Addressing Health-Related Social Needs Via Community Resources: Lessons From Accountable Health Communities.

Autor: Renaud J; Jeanette Renaud (JRenaud@rti.org), RTI International, Ann Arbor, Michigan., McClellan SR; Sean R. McClellan, Abt Associates, Berkeley, California., DePriest K; Kelli DePriest, RTI International, Firestone, Colorado., Witgert K; Katharine Witgert, Abt Associates, Washington, D.C., O'Connor S; Shannon O'Connor, Centers for Medicare and Medicaid Services, Baltimore, Maryland., Abowd Johnson K; Kate Abowd Johnson, Centers for Medicare and Medicaid Services., Barolin N; Natalia Barolin, Centers for Medicare and Medicaid Services., Gottlieb LM; Laura M. Gottlieb, University of California San Francisco, San Francisco, California., De Marchis EH; Emilia H. De Marchis, University of California San Francisco., Rojas-Smith L; Lucia Rojas-Smith, RTI International, Washington, D.C., Haber SG; Susan G. Haber, RTI International, Waltham, Massachusetts.
Jazyk: angličtina
Zdroj: Health affairs (Project Hope) [Health Aff (Millwood)] 2023 Jun; Vol. 42 (6), pp. 832-840. Date of Electronic Publication: 2023 May 17.
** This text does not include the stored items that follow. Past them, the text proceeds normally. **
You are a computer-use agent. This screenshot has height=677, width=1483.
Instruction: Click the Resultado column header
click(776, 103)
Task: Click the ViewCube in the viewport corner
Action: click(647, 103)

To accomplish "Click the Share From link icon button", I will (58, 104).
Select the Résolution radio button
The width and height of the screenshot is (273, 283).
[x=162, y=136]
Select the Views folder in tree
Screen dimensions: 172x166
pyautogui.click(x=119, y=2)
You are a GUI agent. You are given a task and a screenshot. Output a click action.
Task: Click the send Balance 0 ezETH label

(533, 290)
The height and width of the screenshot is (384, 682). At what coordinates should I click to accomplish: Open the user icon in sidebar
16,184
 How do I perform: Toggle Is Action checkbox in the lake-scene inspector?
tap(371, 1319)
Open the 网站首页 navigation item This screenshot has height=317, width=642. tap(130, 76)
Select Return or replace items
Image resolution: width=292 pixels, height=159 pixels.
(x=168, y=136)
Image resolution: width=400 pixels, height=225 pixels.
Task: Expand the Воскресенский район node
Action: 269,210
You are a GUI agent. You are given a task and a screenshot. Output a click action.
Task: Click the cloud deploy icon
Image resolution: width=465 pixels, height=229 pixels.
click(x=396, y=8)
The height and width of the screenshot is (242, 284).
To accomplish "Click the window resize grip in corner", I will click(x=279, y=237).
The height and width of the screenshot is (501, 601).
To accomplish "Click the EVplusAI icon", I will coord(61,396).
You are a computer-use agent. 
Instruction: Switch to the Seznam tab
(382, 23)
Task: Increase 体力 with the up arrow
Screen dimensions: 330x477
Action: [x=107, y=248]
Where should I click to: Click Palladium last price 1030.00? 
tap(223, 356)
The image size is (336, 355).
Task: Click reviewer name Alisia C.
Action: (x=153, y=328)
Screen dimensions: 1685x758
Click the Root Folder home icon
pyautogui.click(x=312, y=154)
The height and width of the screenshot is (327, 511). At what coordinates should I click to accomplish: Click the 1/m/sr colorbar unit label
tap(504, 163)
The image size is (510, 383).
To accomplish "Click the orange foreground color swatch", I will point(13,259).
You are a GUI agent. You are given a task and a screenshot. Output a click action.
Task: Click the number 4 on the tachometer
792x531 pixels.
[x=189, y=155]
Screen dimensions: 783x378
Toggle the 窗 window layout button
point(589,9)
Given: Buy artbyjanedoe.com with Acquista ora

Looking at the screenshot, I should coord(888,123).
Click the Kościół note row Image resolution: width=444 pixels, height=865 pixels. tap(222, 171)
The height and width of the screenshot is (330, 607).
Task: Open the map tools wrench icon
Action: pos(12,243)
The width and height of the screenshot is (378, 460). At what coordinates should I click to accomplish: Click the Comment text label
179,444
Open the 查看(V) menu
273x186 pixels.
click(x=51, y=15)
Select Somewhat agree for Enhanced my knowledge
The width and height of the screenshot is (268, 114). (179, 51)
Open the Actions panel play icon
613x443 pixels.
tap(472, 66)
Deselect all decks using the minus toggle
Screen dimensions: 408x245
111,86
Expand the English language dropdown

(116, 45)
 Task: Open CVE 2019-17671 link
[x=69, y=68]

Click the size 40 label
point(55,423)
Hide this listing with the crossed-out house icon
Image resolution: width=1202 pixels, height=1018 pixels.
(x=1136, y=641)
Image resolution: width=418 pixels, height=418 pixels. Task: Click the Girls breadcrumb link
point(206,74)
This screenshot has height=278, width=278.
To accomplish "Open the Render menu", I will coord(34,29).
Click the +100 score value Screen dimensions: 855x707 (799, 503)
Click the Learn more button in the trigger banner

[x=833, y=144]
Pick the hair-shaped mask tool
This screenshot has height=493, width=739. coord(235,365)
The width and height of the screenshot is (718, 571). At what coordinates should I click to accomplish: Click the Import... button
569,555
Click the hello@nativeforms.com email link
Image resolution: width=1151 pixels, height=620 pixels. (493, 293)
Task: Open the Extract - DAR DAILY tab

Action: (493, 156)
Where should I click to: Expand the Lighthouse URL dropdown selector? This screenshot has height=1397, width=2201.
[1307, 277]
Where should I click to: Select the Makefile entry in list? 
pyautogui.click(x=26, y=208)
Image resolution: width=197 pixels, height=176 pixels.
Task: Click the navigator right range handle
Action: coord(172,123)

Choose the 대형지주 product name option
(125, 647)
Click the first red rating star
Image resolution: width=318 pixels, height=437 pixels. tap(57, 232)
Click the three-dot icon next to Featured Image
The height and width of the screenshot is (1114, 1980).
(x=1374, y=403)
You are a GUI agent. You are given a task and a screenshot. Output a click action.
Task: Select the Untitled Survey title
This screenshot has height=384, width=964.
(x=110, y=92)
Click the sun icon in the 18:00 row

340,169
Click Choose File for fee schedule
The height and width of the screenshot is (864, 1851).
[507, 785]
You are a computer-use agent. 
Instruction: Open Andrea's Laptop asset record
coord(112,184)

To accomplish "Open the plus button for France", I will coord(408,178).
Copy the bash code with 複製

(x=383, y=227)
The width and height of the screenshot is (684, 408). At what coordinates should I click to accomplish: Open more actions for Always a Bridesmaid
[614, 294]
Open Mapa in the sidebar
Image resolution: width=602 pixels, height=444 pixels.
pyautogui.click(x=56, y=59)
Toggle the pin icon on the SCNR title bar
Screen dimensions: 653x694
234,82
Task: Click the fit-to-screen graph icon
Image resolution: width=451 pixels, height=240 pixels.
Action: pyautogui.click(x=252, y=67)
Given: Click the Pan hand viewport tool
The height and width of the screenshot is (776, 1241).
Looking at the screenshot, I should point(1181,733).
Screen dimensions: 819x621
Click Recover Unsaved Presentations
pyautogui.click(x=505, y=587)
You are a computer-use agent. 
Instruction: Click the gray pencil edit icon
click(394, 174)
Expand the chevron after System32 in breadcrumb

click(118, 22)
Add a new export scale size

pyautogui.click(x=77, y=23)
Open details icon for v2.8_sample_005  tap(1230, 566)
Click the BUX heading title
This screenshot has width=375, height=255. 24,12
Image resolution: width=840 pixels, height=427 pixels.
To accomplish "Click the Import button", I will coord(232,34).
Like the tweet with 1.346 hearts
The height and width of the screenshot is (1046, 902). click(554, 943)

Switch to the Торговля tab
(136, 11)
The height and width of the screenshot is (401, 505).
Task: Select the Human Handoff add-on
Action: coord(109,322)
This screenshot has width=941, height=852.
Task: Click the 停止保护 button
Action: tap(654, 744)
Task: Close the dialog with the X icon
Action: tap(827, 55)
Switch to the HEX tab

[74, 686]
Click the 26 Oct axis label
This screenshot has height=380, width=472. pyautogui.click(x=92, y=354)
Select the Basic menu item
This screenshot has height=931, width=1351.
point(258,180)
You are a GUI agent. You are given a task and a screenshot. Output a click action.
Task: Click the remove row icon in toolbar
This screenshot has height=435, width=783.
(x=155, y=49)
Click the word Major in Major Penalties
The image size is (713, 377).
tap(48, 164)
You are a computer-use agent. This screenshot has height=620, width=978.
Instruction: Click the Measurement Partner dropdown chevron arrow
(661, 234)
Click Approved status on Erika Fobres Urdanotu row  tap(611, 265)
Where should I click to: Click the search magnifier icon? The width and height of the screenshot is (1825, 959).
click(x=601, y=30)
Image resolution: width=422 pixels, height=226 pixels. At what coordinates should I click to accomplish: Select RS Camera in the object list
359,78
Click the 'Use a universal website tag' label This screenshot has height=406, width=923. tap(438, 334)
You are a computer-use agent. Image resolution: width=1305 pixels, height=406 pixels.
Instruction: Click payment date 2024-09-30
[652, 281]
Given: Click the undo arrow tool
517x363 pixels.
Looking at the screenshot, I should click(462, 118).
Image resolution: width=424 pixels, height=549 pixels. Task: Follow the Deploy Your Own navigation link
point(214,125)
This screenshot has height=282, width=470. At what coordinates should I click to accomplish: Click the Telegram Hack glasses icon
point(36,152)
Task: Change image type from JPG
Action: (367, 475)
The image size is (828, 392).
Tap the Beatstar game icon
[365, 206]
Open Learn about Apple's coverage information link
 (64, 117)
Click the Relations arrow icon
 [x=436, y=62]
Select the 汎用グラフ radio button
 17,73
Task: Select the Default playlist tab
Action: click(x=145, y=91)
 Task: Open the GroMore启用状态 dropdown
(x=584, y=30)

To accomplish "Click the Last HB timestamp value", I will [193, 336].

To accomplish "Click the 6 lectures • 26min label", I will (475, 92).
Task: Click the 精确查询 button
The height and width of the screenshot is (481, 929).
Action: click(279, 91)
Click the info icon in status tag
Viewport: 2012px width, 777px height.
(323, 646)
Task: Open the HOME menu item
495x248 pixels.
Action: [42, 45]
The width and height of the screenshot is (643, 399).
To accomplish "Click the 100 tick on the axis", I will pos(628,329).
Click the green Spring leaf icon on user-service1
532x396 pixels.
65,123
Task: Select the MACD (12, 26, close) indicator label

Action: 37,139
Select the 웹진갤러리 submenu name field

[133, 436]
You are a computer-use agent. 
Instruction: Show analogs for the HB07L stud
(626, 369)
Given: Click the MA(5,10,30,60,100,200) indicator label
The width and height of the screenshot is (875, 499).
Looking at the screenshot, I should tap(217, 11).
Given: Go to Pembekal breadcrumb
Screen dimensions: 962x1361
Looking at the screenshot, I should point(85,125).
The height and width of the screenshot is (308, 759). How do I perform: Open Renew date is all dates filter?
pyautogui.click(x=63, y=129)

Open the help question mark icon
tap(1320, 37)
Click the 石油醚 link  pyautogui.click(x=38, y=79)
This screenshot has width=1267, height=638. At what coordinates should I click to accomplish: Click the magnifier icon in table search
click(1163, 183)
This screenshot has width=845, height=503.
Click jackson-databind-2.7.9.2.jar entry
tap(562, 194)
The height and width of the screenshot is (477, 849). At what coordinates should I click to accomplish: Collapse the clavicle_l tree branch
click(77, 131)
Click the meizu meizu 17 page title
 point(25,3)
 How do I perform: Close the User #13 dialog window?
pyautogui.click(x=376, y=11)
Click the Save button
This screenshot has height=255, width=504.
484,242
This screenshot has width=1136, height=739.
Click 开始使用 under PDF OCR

DOI: 10.1377/hlthaff.2022.01507
Abstrakt: The Center for Medicare and Medicaid Innovation launched the Accountable Health Communities (AHC) Model in 2017 to assess whether identifying and addressing Medicare and Medicaid beneficiaries' health-related social needs reduced health care use and spending. We surveyed a subset of AHC Model beneficiaries with one or more health-related social needs and two or more emergency department visits in the prior twelve months to assess their use of community services and whether their needs were resolved. Survey findings indicated that navigation-connecting eligible patients with community services-did not significantly increase the rate of community service provider connections or the rate of needs resolution, relative to a randomized control group. Findings from interviews with AHC Model staff, community service providers, and beneficiaries identified challenges connecting beneficiaries to community services. When connections were made, resources often were insufficient to resolve beneficiaries' needs. For navigation to be successful, investments in additional resources to assist beneficiaries in their communities may be required.